Darkly beautiful and full of unsettling insights into how we view death and sacred spaces, Andrew Miller's Pure, which won the Costa last week, is a ghoulish delight, taking us into the dark days and murky evenings of pre-revolutionary Paris. The novel shimmers with tension, as though something earth-shattering is about to happen (and of course it is, though the revolution happens outside the remit of this novel). The central premise of the novel, the dismantling of the church of les Innocents and its cemetery, painstakingly uncovers for us the troubling question of the relationship between the past and the present: Is the past sacrosanct, a place that must be left undefiled by ideas of progress or does it taint everything we strive for with its own disturbing perfume? How we respond to this central question will affect how we react to the novel.

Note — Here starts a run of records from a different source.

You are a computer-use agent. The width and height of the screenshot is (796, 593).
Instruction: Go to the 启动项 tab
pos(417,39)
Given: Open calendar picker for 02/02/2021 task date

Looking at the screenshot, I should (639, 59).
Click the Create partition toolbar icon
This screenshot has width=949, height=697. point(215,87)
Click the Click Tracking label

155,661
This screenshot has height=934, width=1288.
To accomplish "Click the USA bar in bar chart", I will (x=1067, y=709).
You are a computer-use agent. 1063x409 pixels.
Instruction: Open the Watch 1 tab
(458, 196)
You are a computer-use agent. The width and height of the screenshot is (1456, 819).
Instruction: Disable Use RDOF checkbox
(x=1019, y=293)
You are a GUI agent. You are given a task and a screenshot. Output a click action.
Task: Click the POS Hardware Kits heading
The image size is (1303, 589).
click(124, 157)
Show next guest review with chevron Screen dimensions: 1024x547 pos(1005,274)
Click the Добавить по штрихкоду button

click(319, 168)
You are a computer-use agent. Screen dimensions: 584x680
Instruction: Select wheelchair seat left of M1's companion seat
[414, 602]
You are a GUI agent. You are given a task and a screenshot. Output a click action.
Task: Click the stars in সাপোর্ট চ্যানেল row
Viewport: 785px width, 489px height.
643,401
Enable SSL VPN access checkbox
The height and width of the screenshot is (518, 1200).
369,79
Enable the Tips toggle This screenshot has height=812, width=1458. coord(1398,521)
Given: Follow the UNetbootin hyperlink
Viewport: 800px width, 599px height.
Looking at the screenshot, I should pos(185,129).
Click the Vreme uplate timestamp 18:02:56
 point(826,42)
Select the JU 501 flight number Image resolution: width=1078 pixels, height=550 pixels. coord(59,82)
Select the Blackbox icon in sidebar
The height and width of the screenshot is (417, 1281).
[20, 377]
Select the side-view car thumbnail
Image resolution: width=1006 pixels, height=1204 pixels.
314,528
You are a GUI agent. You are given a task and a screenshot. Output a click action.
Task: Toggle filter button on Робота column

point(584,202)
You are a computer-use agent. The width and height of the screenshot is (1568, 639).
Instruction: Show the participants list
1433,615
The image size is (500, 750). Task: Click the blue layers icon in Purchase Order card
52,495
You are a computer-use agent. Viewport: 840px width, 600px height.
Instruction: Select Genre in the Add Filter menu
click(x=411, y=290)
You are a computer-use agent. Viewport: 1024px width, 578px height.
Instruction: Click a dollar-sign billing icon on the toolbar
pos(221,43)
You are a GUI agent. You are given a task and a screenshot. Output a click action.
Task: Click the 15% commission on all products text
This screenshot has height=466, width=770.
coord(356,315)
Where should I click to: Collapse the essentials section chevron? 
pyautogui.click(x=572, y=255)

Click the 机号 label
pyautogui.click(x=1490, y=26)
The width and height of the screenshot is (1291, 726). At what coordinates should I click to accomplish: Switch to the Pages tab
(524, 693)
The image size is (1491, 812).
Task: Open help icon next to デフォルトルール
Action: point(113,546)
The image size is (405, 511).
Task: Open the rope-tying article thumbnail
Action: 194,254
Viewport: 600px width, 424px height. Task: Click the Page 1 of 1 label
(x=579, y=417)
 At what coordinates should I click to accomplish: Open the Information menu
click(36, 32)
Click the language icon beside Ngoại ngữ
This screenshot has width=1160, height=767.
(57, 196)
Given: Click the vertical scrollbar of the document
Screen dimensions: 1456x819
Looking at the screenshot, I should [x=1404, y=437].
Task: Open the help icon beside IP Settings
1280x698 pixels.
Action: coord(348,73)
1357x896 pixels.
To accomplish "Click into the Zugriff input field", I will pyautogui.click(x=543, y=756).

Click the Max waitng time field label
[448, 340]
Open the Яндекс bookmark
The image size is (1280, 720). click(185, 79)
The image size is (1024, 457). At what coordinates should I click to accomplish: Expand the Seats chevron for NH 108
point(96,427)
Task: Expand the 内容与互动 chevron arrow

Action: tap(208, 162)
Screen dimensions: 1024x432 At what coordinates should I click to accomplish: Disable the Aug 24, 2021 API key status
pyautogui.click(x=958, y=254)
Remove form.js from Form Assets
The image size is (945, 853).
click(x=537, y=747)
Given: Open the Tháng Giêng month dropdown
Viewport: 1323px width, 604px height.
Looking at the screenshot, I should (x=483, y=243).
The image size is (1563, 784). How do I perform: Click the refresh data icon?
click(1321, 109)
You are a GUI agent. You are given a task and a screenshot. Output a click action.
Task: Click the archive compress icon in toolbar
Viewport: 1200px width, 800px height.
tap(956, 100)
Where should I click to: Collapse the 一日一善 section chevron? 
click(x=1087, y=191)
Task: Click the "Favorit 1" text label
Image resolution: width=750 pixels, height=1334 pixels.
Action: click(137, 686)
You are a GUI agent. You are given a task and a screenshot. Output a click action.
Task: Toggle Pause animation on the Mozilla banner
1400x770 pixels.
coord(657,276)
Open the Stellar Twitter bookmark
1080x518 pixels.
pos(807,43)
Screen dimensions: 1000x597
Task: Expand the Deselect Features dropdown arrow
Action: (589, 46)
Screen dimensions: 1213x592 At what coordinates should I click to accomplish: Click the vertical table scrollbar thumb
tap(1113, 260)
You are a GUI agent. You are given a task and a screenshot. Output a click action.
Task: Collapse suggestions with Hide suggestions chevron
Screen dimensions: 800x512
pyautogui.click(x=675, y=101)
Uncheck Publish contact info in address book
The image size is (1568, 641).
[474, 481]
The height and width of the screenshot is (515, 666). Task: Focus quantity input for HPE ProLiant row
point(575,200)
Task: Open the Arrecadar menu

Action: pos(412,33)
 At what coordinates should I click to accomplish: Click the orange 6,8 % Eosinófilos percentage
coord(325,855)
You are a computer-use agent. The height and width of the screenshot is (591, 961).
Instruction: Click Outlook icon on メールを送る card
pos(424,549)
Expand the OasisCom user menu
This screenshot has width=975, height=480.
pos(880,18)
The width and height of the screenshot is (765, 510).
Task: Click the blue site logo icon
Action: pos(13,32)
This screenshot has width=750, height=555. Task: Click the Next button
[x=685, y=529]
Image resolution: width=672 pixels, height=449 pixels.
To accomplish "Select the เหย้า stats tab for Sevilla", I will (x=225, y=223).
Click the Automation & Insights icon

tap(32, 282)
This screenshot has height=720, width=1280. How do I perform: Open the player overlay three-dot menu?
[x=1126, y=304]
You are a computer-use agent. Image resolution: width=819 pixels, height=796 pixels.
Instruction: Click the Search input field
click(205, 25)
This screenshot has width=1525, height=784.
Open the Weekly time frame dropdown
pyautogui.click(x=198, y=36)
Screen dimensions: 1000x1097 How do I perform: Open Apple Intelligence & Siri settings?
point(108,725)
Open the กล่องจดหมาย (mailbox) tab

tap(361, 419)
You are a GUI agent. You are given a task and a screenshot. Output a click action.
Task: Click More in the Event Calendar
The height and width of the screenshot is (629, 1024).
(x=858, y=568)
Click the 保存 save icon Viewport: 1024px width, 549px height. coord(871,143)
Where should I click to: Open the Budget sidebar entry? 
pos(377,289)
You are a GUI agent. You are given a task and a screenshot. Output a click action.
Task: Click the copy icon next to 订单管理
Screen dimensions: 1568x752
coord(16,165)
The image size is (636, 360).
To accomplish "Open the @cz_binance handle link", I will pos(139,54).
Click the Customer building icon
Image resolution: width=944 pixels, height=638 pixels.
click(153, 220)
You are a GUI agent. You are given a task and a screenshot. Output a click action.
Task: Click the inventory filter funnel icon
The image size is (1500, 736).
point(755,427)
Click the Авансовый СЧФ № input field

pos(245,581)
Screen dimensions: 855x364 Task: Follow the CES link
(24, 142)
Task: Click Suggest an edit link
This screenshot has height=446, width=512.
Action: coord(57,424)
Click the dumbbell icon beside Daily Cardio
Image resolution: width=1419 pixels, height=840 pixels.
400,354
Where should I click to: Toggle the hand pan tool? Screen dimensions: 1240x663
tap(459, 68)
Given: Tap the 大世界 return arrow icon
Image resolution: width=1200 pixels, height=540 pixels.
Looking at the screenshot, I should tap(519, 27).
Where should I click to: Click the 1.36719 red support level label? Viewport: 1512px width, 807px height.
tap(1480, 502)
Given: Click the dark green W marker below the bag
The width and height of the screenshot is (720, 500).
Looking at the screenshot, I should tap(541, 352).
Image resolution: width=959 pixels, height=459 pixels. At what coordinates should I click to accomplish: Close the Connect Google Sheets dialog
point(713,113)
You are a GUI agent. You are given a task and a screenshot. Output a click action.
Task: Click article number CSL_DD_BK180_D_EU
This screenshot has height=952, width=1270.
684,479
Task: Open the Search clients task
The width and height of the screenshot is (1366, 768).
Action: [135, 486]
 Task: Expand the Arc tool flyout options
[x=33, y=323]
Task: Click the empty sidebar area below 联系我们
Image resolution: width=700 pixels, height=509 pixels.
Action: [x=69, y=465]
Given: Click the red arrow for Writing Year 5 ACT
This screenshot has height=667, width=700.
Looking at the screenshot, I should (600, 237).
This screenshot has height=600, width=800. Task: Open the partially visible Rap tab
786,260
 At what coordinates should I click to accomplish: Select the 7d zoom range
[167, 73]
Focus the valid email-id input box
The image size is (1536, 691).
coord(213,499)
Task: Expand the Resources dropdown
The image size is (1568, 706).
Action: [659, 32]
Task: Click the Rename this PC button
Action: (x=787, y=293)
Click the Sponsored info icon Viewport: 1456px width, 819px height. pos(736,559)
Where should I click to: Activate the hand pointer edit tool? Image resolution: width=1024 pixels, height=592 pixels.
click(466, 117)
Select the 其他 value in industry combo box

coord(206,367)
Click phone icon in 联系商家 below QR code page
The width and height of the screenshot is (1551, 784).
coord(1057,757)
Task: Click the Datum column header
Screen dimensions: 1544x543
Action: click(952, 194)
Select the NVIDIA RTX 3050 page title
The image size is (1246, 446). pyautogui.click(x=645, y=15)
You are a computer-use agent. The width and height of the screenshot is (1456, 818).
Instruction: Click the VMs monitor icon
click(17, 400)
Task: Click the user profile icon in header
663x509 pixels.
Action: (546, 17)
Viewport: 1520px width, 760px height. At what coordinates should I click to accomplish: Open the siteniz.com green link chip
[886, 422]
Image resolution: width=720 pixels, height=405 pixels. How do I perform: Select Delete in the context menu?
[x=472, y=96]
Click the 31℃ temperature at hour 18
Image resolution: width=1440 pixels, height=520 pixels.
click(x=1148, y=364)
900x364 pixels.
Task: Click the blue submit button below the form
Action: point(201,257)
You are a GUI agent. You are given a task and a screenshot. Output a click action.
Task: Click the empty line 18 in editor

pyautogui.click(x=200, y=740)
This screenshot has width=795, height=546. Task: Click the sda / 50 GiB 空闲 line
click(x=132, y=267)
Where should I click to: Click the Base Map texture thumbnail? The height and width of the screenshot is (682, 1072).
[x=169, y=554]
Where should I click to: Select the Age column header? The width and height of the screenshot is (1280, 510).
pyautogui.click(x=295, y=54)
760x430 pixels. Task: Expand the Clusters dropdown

Miller's characterisation is typically superb: Jean-Baptise Baratte, the central character, a man who trades his worthy suit - inheritance from his father - for a beguiling but impractical pistachio-green suit, captures the heart of the reader from the very beginning. He is a man who is and remains an outsider, both in his home town and in Paris, and though the connections he makes with the other characters are compassionate and clear, they seem nevertheless to remain glancing and distant. We view him from the perspective of our contemporary world, and his integrity and ignorance of what is to come make us tender towards him.Other memorable characters include Pere Colbert the mad priest and Armand, the eccentric organist for a Church with no organ.
Ideas about corruption and clarity are at the heart of this novel. Situated on the cusp of the revolution, an historic moment fuelled by Voltaire's Enlightenment call to Reason, and Robespierre's call to Arms, the impelling drive of the novel is a moral drive. The dismembering of the cemetery has as much to do with the construction of modernity as it has to do with contagion.
This is a novel which extends our ideas of what it is to be human, what it is to be alive, what it is to live well. It has passages of lyrical beauty and it resonates on so many different levels. A very satisfying winner of Costa's Book of the Year Award.